In the middle of all this, my mother looked out the kitchen window at Ole Man Smith sitting on his porch in front of the old house across the road. Without ado, she announced, "We're making plum jelly for him." And so we did.
The Gift of Jelly
A week later, I marched up to Ole Man Smith's front porch. I was holding my box of cargo carefully in both hands. I wasn't very big, it was heavy, and I knew I'd best not drop it and break the jars. "My momma asked me to bring this to you," I said. "She made it for you," I added.
I watched a panoply of expressions play across his face. First, there was the fear that I was selling plum jelly door-to-door. He fumbled with this wallet, pulling a few dog-eared one dollar bills from inside. I assured him that my momma had told me two things, very clearly. First, that I was to deliver this box of jelly jars to him. Second, and even more importantly, under no circumstances was I to accept any money from him in return.
"It's a gift from her," I added unnecessarily.
Fear was replaced by surprise that my momma had thought of him. Gratitude and appreciation soon followed. There was enough jelly to last a man all winter, perhaps even two winters.
"I reckon this will go real good with some biscuits," he said.
As he picked up the box, he turned and said, "Tell your momma, I'm much obliged." Then he did something I'd never seen him do before – he smiled.
The Lesson Learned
I walked home feeling all warm inside, knowing that even as the delivery boy I'd done a good thing. That one box of plum jelly taught me more about the power of unexpected kindness than a hundred Sunday school lessons. It really was more blessed to give than to receive.
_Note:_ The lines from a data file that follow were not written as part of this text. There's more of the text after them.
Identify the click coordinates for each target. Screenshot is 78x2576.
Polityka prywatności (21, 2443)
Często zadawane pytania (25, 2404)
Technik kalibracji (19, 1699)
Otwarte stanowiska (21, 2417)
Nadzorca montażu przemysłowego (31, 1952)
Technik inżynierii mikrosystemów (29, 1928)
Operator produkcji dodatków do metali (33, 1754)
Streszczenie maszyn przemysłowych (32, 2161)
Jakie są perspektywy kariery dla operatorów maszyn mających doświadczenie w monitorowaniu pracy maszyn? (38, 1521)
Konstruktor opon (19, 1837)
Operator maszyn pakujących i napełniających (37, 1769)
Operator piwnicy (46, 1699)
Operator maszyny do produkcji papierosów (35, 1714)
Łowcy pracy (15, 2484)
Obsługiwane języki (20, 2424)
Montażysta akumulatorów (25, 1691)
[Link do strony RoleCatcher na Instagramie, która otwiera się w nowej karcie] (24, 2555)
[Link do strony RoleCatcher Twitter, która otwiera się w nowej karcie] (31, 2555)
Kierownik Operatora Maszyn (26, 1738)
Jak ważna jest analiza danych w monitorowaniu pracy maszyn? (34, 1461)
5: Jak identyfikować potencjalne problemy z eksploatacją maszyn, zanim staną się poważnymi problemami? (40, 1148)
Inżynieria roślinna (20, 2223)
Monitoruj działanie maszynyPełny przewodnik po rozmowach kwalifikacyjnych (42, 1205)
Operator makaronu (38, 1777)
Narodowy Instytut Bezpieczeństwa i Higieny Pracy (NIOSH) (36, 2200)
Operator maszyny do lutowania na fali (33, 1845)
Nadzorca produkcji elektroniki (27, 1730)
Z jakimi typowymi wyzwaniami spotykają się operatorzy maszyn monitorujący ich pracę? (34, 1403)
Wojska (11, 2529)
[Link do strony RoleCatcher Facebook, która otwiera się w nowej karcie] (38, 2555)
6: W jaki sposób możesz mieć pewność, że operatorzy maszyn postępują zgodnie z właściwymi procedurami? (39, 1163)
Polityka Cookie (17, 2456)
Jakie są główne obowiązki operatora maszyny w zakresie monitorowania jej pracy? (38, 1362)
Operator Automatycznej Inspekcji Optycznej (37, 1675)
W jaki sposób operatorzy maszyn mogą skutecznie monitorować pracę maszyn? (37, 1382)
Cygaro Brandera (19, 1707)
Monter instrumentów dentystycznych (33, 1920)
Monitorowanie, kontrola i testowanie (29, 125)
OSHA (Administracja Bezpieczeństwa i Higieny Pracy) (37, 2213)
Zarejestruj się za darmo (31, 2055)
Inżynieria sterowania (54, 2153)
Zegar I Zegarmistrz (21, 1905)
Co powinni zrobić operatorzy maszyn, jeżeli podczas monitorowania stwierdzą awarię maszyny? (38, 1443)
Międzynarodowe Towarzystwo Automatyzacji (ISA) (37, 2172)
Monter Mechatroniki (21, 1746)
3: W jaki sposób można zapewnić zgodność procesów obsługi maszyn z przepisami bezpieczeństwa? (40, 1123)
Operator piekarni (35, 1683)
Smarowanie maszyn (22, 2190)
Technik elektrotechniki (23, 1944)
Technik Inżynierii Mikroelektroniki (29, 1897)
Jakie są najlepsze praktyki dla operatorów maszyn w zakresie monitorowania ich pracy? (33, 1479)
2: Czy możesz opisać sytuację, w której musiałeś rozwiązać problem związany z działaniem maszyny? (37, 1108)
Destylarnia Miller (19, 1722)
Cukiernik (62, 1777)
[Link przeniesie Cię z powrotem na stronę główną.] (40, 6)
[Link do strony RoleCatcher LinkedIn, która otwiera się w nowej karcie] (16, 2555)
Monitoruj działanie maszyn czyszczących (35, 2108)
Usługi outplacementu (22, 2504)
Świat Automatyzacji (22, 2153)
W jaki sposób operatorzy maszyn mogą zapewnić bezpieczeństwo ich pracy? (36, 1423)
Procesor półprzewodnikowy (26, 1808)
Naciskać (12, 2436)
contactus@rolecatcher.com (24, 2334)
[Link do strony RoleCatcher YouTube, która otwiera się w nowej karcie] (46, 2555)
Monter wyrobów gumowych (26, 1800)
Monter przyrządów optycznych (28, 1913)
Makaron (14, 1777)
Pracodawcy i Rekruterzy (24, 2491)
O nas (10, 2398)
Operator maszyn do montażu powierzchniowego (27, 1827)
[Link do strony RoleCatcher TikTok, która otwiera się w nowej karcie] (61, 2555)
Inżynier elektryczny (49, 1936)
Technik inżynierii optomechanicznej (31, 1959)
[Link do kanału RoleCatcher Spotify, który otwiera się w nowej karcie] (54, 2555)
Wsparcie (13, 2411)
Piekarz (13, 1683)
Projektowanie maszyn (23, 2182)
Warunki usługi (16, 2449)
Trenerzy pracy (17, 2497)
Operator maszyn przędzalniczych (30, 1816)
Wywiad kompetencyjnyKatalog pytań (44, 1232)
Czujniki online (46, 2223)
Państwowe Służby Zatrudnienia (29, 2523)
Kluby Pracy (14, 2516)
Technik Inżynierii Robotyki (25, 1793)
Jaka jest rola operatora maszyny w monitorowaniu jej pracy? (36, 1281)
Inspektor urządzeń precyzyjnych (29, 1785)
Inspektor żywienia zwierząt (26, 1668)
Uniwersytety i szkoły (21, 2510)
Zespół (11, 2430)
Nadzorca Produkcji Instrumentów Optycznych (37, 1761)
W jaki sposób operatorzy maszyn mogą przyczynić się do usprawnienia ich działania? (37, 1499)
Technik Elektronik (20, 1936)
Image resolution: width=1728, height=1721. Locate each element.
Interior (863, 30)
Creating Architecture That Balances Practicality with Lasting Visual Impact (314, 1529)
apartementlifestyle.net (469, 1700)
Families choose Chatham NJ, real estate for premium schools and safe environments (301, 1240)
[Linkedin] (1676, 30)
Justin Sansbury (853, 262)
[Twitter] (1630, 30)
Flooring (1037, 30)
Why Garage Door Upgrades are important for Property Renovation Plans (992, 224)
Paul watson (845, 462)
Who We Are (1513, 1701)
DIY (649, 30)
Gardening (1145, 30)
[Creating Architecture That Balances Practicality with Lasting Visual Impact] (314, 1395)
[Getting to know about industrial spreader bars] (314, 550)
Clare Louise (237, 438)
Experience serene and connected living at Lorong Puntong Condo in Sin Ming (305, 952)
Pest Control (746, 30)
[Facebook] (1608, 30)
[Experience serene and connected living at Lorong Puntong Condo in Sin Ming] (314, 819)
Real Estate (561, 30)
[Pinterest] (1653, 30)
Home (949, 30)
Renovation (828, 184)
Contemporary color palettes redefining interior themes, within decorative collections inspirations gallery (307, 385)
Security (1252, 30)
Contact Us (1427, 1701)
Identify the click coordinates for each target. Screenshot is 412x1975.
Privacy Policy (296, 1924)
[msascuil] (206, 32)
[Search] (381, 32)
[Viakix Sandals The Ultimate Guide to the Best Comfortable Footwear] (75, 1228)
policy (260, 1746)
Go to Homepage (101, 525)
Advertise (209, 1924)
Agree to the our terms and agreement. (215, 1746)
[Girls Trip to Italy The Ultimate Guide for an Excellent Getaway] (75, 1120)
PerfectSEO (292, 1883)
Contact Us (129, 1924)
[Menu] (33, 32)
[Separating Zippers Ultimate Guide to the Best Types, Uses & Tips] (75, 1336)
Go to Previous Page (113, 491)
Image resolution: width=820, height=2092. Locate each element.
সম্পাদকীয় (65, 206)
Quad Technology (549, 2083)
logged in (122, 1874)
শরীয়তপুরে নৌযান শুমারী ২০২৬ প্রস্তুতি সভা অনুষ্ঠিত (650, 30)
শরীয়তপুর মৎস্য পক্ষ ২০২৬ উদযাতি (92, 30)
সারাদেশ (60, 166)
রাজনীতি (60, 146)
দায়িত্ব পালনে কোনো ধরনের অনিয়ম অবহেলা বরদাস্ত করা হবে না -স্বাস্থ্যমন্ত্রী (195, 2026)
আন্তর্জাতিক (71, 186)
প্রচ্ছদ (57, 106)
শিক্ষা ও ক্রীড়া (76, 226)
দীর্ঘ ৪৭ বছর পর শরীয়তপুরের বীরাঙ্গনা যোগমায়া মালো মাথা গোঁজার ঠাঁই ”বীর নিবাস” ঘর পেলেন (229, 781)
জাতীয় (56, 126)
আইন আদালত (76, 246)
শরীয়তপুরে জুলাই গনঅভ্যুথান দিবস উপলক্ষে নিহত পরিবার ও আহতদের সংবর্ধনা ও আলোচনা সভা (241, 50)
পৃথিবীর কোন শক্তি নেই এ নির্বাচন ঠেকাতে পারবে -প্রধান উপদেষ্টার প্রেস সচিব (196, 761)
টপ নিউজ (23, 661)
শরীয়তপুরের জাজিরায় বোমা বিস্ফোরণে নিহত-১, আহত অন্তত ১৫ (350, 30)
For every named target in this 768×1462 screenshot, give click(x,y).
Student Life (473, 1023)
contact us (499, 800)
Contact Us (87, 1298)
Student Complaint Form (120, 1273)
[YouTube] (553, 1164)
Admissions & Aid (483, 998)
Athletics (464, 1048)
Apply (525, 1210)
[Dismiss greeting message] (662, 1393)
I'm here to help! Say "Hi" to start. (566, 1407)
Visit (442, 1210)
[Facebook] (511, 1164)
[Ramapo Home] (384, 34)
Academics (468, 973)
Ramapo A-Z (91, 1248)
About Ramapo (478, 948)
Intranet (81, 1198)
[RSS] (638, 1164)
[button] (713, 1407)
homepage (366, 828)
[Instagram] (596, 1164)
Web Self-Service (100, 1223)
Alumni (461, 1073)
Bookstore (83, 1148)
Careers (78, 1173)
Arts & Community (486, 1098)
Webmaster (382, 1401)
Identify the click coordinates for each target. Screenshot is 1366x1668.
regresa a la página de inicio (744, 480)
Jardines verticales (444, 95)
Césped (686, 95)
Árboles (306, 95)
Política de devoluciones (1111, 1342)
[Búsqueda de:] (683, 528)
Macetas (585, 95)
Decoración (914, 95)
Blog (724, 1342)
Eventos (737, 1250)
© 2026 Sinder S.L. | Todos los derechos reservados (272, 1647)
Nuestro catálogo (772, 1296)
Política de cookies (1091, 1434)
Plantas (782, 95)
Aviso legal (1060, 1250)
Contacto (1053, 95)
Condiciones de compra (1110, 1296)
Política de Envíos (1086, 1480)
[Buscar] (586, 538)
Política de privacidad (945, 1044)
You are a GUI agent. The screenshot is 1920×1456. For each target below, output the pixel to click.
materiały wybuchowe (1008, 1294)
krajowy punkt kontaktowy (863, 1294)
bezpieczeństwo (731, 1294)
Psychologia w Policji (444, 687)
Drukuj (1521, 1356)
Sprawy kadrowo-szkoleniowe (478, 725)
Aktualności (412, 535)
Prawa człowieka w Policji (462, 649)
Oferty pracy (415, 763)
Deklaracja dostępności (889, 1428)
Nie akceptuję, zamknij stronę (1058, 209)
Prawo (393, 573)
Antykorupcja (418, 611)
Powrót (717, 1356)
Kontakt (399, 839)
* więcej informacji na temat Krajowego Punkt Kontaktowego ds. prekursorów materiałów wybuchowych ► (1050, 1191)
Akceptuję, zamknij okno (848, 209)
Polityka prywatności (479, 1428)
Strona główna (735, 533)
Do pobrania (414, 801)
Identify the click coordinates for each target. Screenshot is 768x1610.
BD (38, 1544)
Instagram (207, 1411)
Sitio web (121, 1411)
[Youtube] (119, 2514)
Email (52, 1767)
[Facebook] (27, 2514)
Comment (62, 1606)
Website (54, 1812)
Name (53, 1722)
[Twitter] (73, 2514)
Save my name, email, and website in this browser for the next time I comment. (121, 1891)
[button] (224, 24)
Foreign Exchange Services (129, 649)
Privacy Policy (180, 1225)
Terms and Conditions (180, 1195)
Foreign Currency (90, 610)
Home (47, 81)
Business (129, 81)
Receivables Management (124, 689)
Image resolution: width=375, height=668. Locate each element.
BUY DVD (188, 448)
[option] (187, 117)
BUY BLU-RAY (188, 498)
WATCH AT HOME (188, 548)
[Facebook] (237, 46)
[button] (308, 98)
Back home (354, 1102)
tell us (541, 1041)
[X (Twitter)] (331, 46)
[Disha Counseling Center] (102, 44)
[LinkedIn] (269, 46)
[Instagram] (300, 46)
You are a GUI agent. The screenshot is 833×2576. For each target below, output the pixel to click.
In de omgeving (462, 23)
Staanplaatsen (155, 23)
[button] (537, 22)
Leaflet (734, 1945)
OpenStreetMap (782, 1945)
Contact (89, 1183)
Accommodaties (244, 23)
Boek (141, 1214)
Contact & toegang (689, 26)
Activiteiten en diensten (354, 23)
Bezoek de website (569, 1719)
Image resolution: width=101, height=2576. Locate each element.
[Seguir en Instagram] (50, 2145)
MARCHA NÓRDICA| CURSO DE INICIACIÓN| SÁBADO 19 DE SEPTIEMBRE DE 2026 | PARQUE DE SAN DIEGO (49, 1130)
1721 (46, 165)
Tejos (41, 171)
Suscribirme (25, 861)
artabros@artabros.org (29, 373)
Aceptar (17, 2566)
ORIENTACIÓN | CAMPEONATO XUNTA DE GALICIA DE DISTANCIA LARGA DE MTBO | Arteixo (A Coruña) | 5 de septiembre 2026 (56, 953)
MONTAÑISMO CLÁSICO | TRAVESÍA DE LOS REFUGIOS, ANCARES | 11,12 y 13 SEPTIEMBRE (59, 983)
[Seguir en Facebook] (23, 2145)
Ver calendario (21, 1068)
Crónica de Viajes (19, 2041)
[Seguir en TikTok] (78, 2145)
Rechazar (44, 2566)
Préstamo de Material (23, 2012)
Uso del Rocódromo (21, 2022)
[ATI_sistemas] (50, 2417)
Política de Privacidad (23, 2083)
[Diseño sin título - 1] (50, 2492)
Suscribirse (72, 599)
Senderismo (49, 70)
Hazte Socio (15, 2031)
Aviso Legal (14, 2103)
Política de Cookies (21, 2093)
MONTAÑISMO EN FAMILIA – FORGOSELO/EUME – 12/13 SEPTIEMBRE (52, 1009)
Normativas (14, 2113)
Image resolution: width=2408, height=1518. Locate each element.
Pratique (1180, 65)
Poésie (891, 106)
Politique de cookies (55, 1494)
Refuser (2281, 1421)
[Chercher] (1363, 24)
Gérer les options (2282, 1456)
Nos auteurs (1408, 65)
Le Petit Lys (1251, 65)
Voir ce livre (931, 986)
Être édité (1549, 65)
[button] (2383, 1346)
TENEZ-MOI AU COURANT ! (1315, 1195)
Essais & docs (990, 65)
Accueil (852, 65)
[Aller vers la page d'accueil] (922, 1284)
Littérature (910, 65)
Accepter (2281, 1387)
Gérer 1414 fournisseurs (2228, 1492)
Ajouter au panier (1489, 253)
I realized much later that she sent me as the delivery boy to save her and the old man the embarrassment of a gift offered and a gift gratefully accepted. Though she never said so, I suspect it was also so that I might be a part of the gift.
As we face difficult economic times, with people losing jobs and houses, seeing hopes dashed and dreams deferred, it's important to remember the power of simple kindness. Support your neighbor, do a good deed, help a stranger. Even the small things matter, sometimes they matter most of all.
Together, we can make a difference, and we will each be better for it. The plum jelly taught me that.